Question

Find an equation of the line that passes through the point (2,6) in such a way that the segment of the line cut off between the axes is bisected by the point (2,6).

Answer

**step1** Understanding the problem

The problem asks us to find a mathematical rule, called an "equation", that describes a straight line. This line goes through a special point, which is (2,6). We are also told that the part of the line that is between the x-axis and the y-axis has its middle point exactly at (2,6).

**step2** Identifying the x-intercept

A straight line crosses the x-axis at a specific point. At this point, the y-coordinate is always 0. Let's imagine this x-axis crossing point is (A, 0).
The problem states that the point (2,6) is the middle point (or midpoint) of the segment connecting this x-axis crossing point (A, 0) and the y-axis crossing point (0, B).
For the x-coordinates, the number 2 (from our point (2,6)) is exactly in the middle of A and 0. To find the number in the middle, we add the two numbers and divide by 2.
So, A plus 0, divided by 2, must be equal to 2.
$$ (A + 0) \div 2 = 2 $$
$$ A \div 2 = 2 $$
To find the value of A, we ask: "What number, when we divide it by 2, gives us 2?"
The number is 4, because $$ 4 \div 2 = 2 $$. So, A = 4.
This means the line crosses the x-axis at the point (4, 0).
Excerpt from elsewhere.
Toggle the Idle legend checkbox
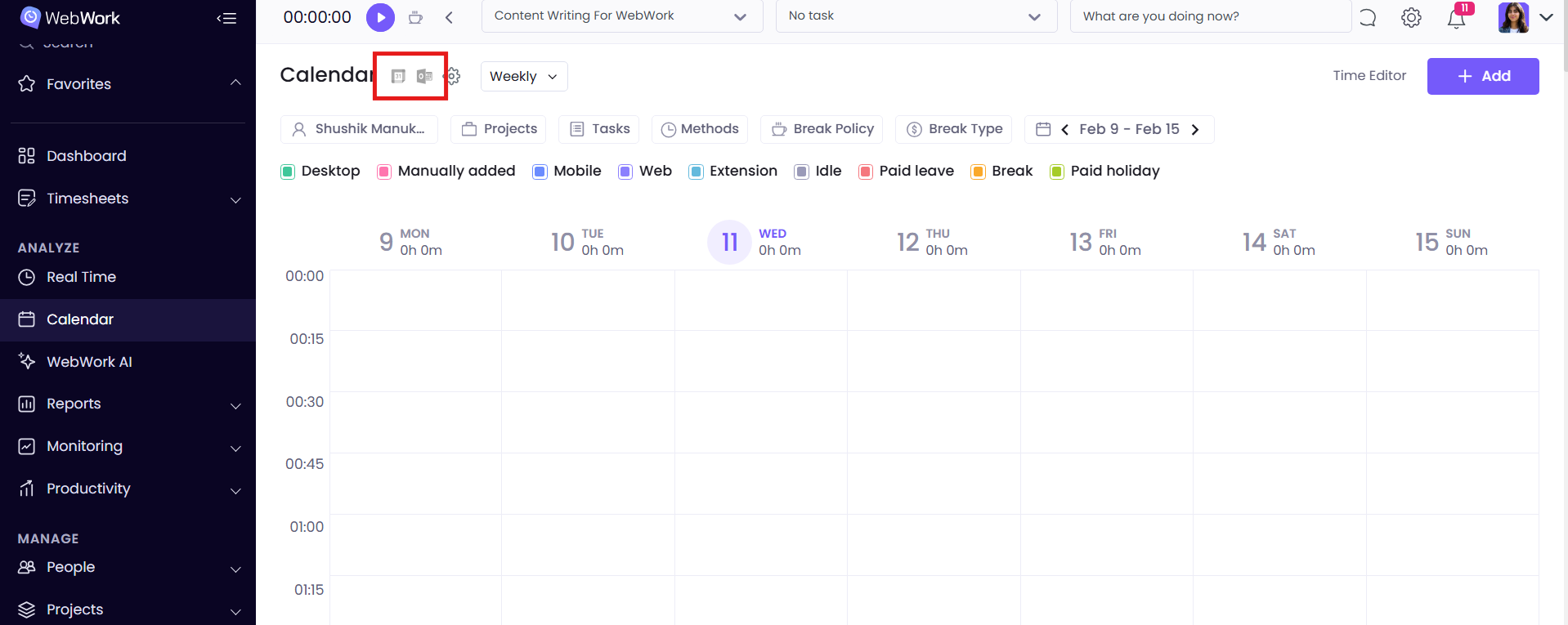Viewport: 1568px width, 625px height. [802, 172]
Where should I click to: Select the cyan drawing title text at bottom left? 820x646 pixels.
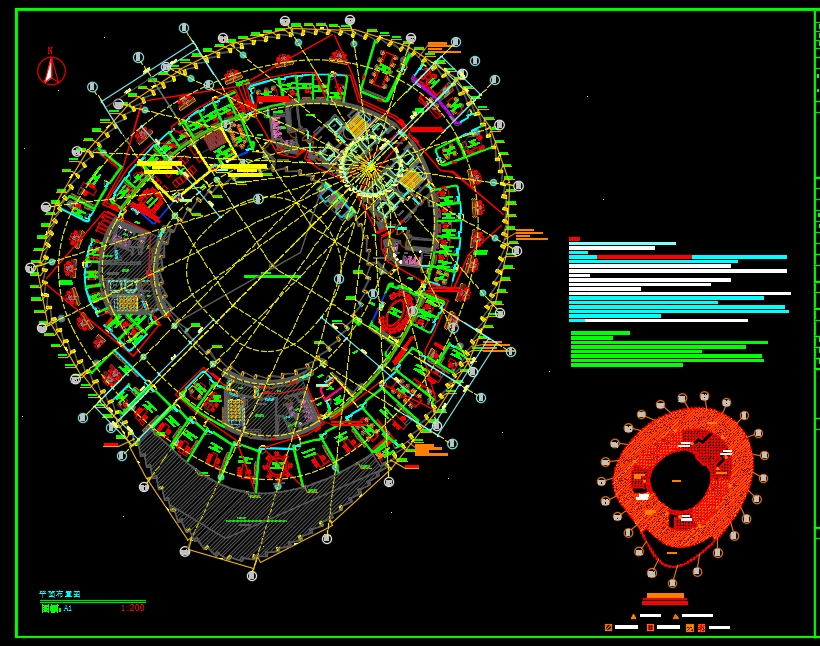point(60,594)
**step3** Identifying the y-intercept

Similarly, the straight line crosses the y-axis at a specific point. At this point, the x-coordinate is always 0. Let's imagine this y-axis crossing point is (0, B).
For the y-coordinates, the number 6 (from our point (2,6)) is exactly in the middle of 0 and B.
So, 0 plus B, divided by 2, must be equal to 6.
$$ (0 + B) \div 2 = 6 $$
$$ B \div 2 = 6 $$
To find the value of B, we ask: "What number, when we divide it by 2, gives us 6?"
The number is 12, because $$ 12 \div 2 = 6 $$. So, B = 12.
This means the line crosses the y-axis at the point (0, 12).

**step4** Formulating the equation of the line

Now we know that our line passes through the point (4, 0) on the x-axis and the point (0, 12) on the y-axis.
When we know where a line crosses the x-axis (x-intercept) and where it crosses the y-axis (y-intercept), we can write its equation in a special form called the "intercept form". It looks like this:
$$ \frac{\text{x}}{\text{x-intercept}} + \frac{\text{y}}{\text{y-intercept}} = 1 $$
We found that the x-intercept is 4 and the y-intercept is 12. So, we can write the equation of our line as:
$$ \frac{x}{4} + \frac{y}{12} = 1 $$
To make this equation look simpler and easier to use, we can get rid of the fractions. We can do this by multiplying every part of the equation by a number that both 4 and 12 can divide into. The smallest such number is 12.
Let's multiply the entire equation by 12:
$$ 12 \times \frac{x}{4} + 12 \times \frac{y}{12} = 12 \times 1 $$
This simplifies to:
$$ 3x + y = 12 $$
This is the equation of the line that meets all the conditions described in the problem.